There is nothing wrong with using carbonation drops. There are some advantages.
They give you a very consistent carbonation from bottle to bottle. Uneven priming sugar mix in the bottling bucket (forgetting to stir it without adding oxygen) can lead to uneven carbonation. Bottle bombs and weak/no carbonation.
You never forget to add them, which sometimes happens with priming sugar. Plus, if you do forget to add your priming sugar, you can always pry the caps off, drop in a tablet, and re-cap. (People do forget in their excitement to bottle to add the priming sugar.) Good reason to keep them on-hand as a backup.
If you do miss one, you only screw up one bottle.
Downsides:
Extra cost.
No ability to control specific carbonation for a given beer style or preference. (rarely done, but still)
I think one of the best uses for carbonation drops is diagnosing carbonation issues. People who are getting consistent weak carbonation, over carbonation, or uneven carbonation can eliminate everything but their priming sugar amount/procedure as the issue. It's a nice diagnostic for when you have carbonation issues you have been unable to resolve.

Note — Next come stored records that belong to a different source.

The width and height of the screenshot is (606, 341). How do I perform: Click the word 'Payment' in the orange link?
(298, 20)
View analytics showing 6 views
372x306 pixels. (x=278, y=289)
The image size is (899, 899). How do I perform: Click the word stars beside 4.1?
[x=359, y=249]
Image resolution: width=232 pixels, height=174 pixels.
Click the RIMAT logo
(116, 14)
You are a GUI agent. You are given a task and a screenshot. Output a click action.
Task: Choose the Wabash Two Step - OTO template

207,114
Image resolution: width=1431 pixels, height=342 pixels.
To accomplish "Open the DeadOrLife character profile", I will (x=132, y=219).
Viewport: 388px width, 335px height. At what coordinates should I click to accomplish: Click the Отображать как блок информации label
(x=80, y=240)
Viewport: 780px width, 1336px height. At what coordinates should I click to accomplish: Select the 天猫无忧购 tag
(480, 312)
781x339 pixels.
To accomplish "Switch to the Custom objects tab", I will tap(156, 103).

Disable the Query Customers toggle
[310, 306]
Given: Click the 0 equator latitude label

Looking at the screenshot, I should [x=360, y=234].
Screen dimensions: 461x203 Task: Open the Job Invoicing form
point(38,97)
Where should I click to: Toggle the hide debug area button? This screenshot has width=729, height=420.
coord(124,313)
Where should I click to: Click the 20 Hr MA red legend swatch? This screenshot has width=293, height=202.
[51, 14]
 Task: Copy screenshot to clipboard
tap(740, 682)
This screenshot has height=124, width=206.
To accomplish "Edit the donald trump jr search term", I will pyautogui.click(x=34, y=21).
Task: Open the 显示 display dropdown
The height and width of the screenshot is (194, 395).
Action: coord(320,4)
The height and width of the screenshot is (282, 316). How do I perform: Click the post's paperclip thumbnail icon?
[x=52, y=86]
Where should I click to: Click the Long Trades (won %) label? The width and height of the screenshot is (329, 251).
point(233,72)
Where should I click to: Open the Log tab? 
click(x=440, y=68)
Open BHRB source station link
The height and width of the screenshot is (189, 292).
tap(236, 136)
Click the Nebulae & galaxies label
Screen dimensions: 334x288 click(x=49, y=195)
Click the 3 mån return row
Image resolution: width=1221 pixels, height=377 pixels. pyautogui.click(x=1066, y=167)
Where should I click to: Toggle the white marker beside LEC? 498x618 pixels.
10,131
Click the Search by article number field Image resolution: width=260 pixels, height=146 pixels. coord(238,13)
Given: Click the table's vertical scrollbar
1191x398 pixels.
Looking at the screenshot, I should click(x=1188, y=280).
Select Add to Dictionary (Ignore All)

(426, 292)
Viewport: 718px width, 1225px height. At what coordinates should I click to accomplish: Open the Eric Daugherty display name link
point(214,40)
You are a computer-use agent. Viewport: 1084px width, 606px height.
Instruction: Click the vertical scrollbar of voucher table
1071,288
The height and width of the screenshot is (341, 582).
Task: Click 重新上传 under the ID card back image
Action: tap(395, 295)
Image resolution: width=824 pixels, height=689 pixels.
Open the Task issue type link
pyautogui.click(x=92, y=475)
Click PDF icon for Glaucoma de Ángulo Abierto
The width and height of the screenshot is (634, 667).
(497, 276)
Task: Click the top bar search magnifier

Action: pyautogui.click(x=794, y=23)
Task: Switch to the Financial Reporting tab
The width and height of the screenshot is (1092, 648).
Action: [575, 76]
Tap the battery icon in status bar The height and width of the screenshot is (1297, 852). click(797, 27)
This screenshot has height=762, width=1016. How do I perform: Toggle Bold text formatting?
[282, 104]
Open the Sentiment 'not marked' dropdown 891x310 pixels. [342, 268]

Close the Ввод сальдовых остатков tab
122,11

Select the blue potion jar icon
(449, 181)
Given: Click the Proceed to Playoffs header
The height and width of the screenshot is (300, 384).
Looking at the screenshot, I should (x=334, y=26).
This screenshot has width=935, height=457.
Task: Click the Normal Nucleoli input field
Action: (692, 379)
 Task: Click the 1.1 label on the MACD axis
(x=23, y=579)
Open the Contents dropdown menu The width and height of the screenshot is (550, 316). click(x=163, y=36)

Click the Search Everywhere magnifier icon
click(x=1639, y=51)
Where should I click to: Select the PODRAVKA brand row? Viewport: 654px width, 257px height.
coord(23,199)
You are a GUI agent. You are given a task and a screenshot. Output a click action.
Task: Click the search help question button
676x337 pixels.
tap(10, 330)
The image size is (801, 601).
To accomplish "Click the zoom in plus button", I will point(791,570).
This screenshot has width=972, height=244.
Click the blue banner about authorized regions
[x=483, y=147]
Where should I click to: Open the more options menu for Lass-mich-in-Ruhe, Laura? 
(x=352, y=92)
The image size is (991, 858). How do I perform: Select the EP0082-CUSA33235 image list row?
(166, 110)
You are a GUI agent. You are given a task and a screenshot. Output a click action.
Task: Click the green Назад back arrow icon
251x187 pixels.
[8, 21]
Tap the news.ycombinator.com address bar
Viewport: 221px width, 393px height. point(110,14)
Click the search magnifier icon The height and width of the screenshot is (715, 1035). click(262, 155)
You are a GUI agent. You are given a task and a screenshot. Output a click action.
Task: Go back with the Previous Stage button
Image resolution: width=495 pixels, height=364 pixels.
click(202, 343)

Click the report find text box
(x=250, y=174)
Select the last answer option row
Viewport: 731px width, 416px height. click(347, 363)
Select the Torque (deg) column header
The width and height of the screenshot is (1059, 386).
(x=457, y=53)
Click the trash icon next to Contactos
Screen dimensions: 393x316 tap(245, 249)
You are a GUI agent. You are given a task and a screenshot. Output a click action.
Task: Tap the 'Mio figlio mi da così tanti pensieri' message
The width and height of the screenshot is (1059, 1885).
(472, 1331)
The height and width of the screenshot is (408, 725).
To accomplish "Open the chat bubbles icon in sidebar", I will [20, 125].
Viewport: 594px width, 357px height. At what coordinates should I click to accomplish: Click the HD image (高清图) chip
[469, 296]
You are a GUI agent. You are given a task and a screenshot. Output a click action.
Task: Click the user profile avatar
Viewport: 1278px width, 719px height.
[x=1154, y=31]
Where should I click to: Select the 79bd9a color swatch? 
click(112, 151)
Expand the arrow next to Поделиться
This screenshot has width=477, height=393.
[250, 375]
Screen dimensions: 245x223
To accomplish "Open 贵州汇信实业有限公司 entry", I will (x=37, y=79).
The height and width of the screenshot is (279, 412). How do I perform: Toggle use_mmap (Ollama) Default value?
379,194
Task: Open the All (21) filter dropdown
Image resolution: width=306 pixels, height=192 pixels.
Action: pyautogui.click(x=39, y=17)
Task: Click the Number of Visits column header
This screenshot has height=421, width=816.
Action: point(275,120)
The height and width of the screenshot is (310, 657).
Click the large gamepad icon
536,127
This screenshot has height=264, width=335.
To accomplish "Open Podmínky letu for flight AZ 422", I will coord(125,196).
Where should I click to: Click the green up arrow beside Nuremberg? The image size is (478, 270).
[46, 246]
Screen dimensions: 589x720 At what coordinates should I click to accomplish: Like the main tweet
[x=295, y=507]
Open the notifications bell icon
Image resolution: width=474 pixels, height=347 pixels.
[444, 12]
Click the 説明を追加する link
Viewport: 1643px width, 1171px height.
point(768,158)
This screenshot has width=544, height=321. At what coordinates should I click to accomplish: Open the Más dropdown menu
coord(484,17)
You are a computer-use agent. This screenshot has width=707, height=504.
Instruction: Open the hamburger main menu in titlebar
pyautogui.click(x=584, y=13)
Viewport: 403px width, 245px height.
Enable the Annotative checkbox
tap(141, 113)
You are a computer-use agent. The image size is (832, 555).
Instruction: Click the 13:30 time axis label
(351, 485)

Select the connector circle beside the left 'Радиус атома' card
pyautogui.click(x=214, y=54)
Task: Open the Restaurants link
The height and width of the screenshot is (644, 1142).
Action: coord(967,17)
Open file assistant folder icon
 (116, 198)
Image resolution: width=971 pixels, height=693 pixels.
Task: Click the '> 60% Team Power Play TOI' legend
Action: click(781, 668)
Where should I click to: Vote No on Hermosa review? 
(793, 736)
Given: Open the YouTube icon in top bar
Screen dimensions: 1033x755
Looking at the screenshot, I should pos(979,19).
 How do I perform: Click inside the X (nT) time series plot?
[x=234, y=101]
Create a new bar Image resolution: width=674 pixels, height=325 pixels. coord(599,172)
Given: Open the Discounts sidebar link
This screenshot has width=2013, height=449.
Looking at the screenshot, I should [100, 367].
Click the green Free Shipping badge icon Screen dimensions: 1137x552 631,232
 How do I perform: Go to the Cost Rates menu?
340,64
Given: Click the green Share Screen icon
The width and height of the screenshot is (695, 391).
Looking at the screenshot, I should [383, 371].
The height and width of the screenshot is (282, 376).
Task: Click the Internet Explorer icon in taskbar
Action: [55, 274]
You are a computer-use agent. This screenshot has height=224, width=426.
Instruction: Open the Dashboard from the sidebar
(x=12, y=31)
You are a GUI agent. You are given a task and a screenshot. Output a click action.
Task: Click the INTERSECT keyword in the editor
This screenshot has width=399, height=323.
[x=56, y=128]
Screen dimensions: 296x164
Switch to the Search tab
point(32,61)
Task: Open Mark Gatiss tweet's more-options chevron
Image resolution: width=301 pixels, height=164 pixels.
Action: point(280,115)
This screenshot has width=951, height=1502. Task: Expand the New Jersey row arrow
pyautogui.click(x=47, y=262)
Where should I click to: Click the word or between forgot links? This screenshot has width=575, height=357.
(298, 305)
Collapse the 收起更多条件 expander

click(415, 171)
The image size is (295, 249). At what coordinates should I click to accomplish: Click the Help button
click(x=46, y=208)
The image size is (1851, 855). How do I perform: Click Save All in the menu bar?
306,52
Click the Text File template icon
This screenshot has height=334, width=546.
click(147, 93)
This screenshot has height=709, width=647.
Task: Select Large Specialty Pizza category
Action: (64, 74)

I would also say that carbonation drops are a good tools for new brewers. As you get more experienced, you can graduate to using simple priming sugar. No shame in using them, even some experienced brewers use them regularly.
I usually boil up extra pale dry malt myself, rather than corn or table sugar. I do that because I always have dry malt on hand. There is no other use for corn sugar, and I hate to have a single-purpose ingredient around and table sugar can leave a twang, although I have never experienced that in just priming.